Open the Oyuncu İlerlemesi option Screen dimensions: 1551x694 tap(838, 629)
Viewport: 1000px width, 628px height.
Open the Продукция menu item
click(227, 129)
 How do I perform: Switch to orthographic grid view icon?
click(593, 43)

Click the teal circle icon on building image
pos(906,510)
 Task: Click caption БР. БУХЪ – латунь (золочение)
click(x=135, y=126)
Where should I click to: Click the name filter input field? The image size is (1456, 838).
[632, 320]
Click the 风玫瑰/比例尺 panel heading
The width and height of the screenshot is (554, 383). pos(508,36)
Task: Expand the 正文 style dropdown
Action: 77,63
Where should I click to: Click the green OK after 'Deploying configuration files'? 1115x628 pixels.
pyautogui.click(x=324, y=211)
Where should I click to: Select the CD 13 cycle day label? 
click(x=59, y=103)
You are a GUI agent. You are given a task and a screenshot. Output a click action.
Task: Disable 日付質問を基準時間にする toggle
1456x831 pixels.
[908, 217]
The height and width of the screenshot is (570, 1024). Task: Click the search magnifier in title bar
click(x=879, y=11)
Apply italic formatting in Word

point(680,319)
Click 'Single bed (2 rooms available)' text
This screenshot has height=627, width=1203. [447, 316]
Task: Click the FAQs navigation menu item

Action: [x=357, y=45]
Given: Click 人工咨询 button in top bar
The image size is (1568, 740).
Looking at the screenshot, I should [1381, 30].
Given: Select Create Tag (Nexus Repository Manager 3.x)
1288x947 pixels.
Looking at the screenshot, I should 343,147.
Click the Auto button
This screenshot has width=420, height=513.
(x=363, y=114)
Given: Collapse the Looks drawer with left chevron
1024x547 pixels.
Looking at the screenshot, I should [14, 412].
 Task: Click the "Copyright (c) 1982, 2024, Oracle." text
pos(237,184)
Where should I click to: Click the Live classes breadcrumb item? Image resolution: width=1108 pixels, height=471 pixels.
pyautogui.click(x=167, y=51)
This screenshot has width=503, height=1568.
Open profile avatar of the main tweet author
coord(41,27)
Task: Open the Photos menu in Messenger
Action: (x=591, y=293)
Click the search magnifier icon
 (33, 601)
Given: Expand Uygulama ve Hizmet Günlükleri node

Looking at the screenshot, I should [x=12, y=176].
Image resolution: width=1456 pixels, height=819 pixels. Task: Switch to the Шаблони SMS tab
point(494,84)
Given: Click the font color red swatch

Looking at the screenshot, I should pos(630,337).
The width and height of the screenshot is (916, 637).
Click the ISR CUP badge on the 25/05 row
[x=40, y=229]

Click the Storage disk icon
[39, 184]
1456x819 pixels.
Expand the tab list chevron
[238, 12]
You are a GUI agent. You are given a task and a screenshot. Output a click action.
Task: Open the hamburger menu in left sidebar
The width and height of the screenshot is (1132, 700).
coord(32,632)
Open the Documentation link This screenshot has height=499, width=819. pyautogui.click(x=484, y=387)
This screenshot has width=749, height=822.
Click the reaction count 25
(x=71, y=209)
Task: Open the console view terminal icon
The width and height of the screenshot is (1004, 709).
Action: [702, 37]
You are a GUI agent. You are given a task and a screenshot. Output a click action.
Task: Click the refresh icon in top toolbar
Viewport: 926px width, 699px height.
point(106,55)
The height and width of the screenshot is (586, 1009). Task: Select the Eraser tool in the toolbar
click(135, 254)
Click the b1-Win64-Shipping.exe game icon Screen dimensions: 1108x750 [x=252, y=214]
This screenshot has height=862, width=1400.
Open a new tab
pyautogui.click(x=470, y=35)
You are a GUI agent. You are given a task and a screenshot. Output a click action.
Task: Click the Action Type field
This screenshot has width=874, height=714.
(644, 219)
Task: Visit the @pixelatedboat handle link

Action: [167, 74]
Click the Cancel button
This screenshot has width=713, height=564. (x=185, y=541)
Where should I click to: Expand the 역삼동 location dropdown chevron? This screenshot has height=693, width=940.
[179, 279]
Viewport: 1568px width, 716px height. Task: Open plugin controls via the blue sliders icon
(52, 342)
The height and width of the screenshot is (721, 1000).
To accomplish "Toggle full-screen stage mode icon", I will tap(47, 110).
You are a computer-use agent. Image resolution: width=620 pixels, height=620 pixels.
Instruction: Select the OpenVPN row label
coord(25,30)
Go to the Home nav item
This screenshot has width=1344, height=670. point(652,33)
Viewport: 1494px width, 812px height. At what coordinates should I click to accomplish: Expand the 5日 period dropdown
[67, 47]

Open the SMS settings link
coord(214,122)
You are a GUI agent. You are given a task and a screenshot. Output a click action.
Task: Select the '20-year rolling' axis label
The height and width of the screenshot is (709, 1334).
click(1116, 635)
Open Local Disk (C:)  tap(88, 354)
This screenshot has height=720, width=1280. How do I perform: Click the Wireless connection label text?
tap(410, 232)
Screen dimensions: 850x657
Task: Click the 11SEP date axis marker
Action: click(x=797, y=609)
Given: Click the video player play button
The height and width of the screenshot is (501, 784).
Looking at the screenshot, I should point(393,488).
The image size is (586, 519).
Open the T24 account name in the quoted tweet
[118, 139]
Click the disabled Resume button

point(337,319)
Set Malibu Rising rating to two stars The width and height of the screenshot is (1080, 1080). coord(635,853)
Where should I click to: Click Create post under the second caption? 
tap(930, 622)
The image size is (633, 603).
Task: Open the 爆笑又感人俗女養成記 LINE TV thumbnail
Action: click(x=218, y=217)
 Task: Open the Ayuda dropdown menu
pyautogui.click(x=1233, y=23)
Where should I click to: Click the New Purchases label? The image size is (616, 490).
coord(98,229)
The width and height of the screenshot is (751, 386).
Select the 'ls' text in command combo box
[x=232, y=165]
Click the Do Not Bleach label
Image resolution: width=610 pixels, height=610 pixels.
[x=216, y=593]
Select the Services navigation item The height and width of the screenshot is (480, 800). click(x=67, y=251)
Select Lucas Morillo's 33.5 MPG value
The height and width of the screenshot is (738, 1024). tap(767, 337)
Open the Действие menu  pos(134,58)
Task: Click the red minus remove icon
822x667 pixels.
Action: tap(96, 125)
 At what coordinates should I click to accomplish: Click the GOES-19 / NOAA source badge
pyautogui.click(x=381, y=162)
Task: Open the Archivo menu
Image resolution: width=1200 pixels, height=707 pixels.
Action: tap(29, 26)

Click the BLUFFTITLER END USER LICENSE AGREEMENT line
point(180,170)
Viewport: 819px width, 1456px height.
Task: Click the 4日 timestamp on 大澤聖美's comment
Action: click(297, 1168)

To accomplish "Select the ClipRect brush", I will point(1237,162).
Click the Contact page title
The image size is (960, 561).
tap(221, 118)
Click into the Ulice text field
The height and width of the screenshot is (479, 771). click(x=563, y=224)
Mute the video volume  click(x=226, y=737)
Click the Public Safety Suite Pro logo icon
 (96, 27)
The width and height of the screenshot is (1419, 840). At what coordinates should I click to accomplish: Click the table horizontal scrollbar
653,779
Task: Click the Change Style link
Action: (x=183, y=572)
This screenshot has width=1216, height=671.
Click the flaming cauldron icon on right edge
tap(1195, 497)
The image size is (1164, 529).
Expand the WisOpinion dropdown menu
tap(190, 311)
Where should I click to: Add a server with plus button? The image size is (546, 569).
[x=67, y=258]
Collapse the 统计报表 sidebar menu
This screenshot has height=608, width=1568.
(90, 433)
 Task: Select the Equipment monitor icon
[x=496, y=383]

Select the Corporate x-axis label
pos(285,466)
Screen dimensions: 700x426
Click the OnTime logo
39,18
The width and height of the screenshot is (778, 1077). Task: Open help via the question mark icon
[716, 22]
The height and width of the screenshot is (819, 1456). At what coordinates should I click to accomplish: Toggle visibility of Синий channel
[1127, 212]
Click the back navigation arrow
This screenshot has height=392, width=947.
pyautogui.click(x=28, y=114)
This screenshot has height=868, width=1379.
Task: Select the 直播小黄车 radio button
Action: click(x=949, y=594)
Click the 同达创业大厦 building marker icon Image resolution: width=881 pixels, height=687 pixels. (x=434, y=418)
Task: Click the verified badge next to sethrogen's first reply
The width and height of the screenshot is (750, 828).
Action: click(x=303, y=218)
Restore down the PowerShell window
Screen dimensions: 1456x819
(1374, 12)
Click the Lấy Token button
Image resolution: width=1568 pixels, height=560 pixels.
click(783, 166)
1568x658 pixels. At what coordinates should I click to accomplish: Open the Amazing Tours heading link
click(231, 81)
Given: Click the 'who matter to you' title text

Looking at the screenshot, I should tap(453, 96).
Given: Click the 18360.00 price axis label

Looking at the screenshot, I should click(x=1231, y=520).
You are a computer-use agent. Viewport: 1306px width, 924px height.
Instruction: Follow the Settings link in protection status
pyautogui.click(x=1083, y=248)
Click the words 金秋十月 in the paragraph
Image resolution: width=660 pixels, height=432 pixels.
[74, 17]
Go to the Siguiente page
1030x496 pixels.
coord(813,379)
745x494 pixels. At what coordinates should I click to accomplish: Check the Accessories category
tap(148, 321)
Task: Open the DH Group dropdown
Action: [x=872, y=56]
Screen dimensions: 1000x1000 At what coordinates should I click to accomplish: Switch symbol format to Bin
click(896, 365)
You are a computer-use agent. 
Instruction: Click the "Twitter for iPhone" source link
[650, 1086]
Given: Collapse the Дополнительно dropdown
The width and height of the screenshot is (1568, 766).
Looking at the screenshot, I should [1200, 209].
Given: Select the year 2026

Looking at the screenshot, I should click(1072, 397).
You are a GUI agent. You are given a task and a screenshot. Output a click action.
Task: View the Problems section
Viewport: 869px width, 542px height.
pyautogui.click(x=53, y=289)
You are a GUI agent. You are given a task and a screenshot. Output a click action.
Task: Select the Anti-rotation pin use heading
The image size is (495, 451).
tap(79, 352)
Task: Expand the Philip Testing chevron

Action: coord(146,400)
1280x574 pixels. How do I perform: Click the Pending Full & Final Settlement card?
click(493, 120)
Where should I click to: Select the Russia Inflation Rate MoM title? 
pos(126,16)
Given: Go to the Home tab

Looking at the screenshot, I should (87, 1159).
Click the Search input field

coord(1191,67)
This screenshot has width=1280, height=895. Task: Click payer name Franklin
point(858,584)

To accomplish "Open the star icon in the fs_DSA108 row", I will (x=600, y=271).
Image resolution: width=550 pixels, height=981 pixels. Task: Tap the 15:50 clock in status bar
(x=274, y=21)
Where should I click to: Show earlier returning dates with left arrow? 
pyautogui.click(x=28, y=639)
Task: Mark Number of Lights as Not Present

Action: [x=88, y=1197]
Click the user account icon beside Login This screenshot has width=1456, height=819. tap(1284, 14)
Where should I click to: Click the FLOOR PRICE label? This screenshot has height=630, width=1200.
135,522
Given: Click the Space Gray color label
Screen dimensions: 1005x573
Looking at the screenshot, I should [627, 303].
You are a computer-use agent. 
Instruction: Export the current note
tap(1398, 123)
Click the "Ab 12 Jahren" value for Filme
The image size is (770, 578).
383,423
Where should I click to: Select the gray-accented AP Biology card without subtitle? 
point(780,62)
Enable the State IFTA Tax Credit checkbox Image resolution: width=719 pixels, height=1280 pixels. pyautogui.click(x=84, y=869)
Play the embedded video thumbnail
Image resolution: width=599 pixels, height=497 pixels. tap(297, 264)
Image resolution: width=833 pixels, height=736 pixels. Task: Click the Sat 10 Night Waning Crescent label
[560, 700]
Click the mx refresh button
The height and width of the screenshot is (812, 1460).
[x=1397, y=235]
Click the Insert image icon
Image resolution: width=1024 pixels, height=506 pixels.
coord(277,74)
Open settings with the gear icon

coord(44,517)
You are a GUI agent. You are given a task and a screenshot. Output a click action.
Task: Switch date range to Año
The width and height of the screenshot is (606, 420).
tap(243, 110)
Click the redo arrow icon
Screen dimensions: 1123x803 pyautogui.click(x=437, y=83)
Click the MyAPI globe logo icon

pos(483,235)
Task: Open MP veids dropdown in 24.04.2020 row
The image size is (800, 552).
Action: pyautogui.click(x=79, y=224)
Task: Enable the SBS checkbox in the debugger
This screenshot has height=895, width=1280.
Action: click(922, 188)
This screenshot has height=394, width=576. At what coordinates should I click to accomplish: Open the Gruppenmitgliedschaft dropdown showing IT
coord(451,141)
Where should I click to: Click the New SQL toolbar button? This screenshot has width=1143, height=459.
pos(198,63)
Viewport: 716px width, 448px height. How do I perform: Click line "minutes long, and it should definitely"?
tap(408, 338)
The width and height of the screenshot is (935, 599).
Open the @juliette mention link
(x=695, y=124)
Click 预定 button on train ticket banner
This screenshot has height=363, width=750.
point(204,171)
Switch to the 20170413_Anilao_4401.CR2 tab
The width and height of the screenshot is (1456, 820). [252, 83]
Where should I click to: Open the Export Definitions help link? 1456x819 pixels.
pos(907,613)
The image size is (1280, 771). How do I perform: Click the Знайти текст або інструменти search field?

[Set problem] Reproduce the lines between the one holding "1568x658 pixels. At" and the one holding "Looking at the screenshot, I should click(x=1231, y=520).", inclusive, and replace "price axis label" with "price axis tick", keeping everything else the same.

[Correct result]
1568x658 pixels. At what coordinates should I click to accomplish: Open the Amazing Tours heading link
click(231, 81)
Given: Click the 'who matter to you' title text

Looking at the screenshot, I should tap(453, 96).
Given: Click the 18360.00 price axis tick

Looking at the screenshot, I should click(x=1231, y=520).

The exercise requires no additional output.